REQUIRED WORK:
Copy out all lines of the records in which the word "computer" appears.

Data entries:
┄┄┄┄┄┄┄┄┄┄
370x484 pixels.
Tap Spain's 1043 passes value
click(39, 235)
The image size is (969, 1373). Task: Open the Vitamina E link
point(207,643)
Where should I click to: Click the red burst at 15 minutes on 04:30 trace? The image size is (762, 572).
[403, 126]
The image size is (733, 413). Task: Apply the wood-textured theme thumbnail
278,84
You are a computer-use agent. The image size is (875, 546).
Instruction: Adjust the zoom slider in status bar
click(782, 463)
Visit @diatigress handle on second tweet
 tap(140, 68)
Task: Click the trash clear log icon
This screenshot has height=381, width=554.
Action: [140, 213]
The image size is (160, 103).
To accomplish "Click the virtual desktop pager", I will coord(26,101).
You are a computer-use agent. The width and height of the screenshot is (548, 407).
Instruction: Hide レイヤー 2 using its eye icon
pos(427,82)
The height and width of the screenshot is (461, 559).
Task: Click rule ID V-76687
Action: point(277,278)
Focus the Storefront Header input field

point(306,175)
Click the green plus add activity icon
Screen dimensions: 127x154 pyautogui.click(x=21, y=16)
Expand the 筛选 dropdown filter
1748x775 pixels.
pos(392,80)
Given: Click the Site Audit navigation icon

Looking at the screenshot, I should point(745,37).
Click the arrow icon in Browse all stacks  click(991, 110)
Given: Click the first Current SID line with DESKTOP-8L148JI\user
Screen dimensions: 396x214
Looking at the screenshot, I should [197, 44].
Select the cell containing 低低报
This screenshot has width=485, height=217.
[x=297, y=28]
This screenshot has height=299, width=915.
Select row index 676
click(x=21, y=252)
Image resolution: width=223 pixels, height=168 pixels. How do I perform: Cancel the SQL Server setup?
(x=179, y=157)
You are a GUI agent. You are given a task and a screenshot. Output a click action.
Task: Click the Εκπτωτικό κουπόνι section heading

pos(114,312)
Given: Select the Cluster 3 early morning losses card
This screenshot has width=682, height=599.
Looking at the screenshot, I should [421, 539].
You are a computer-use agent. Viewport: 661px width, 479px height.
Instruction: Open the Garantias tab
┄┄┄┄┄┄┄┄┄┄
ANSWER TO THIS PROBLEM:
You are a computer-use agent. The image size is (875, 546).
You are a computer-use agent. The width and height of the screenshot is (548, 407).
You are a computer-use agent. Viewport: 661px width, 479px height.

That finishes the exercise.